The 0.7.x series (current) added substantial surface area vs. earlier versions:

- **New LLM backends:** Ollama (local, free), AWS Bedrock (IAM, no API key), Gemini, OpenAI — previously only Claude/Kimi were supported for headless extraction.
- **`graphify export callflow-html`** is new in 0.7.13 — generates a self-contained Mermaid architecture page from the existing graph, no re-extraction needed.
- **Cross-project global graph** (`~/.graphify/global.json`) added in 0.7.7 — lets you query across multiple repos in one graph with prefix-isolated node IDs.
- **`graphify uninstall`** (0.7.11) removes graphify from all platforms in one command.
- **Context-length exceeded** now auto-retries with bisected chunks (0.7.11) — previously crashed.
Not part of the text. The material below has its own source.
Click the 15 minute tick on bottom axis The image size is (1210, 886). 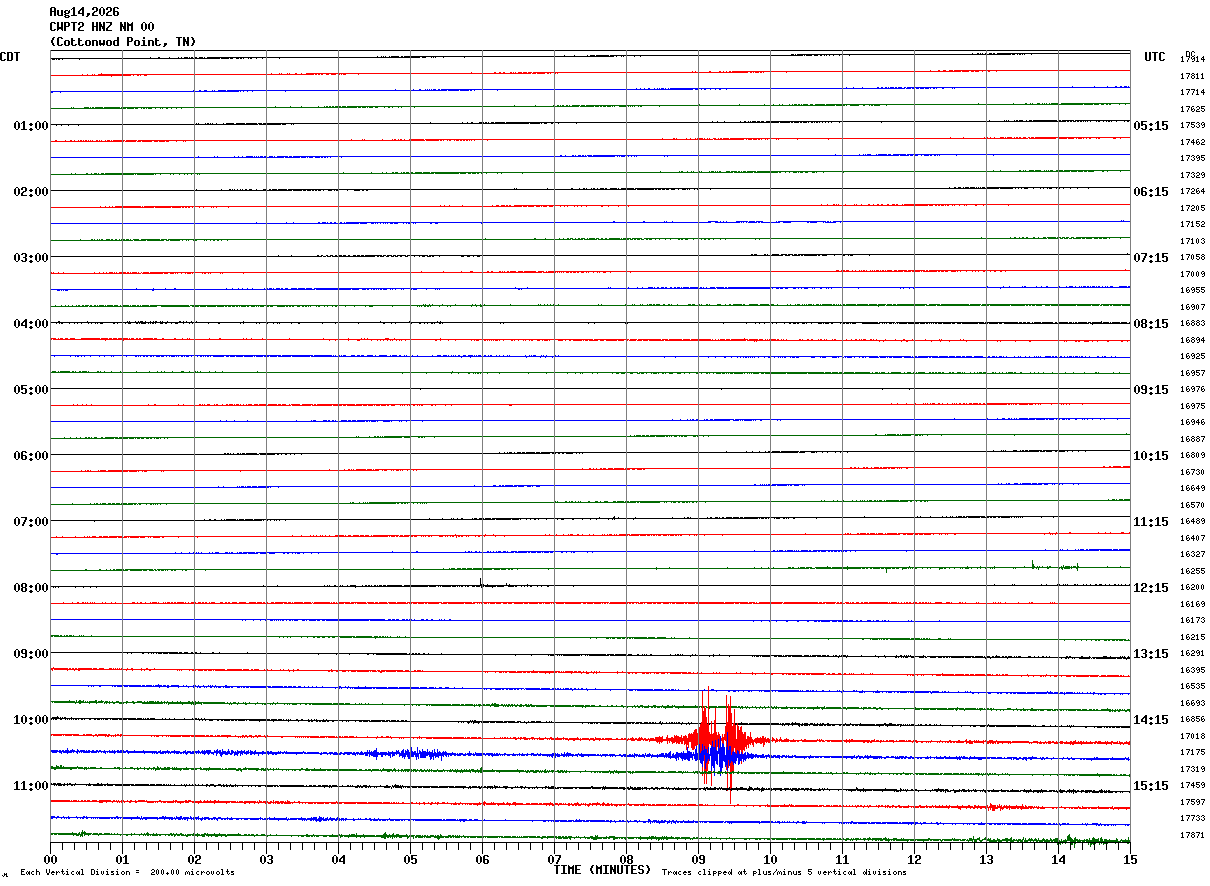tap(1130, 859)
- **SQL `ALTER TABLE` FK extraction**, TypeScript interface/enum/type alias nodes, Groovy/Spock, Luau, Pascal/Delphi regex fallback — all added in 0.7.x.
- **Security hardening** in 0.7.10: Cypher injection escaping, YAML frontmatter sanitization, MCP label sanitization, hook path validation against repo root.

## Related

- **Alternatives:** `repomix` (packs repo into one file for LLM context; no persistent graph), `graphrag` (Microsoft's GraphRAG; heavier, not IDE-skill-oriented).
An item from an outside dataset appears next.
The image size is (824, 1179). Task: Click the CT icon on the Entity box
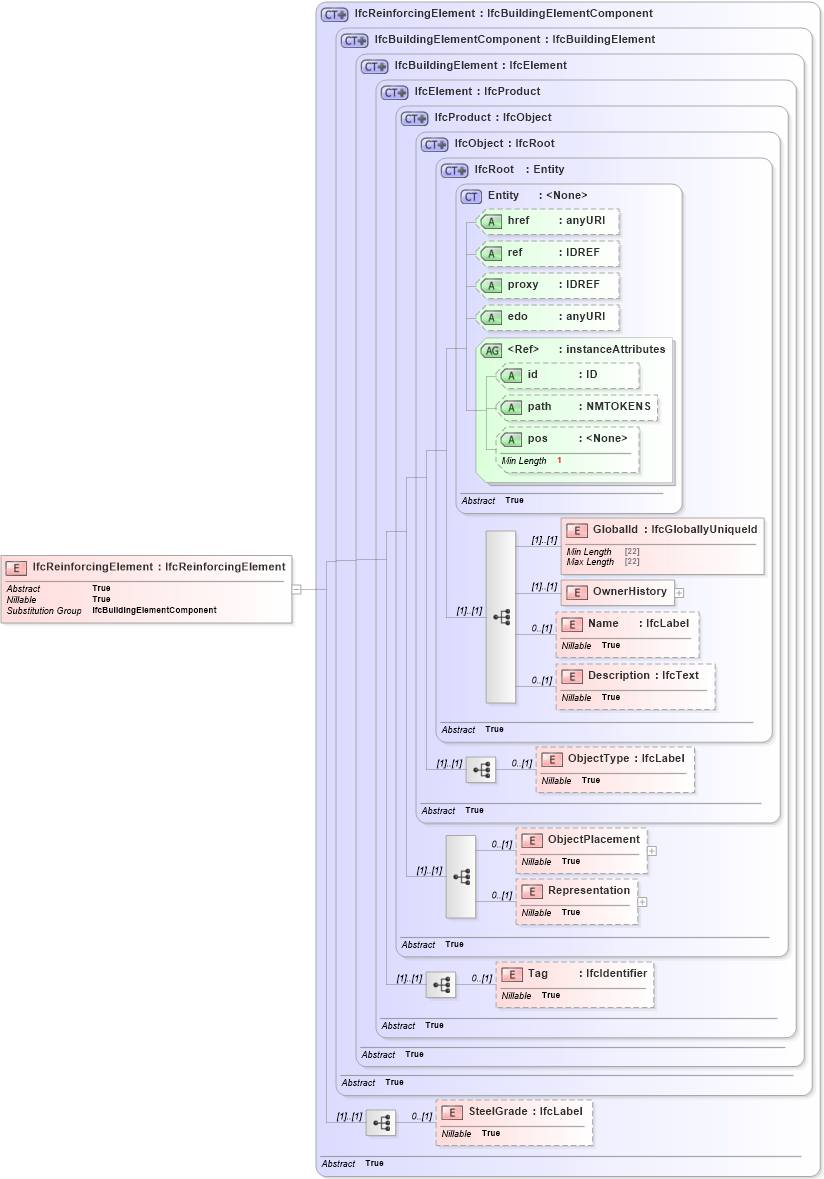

- **Depends on:** `networkx`, `tree-sitter` + per-language grammars, `datasketch`, `rapidfuzz`. Optional: `graspologic` (Leiden clustering, Python <3.13), `mcp`, `faster-whisper`, `yt-dlp`, `boto3`.
- **Integrates with:** Claude Code, Codex, OpenCode, Cursor, Gemini CLI, GitHub Copilot CLI, VS Code Copilot Chat, Aider, and ~10 more platforms via platform-specific skill files.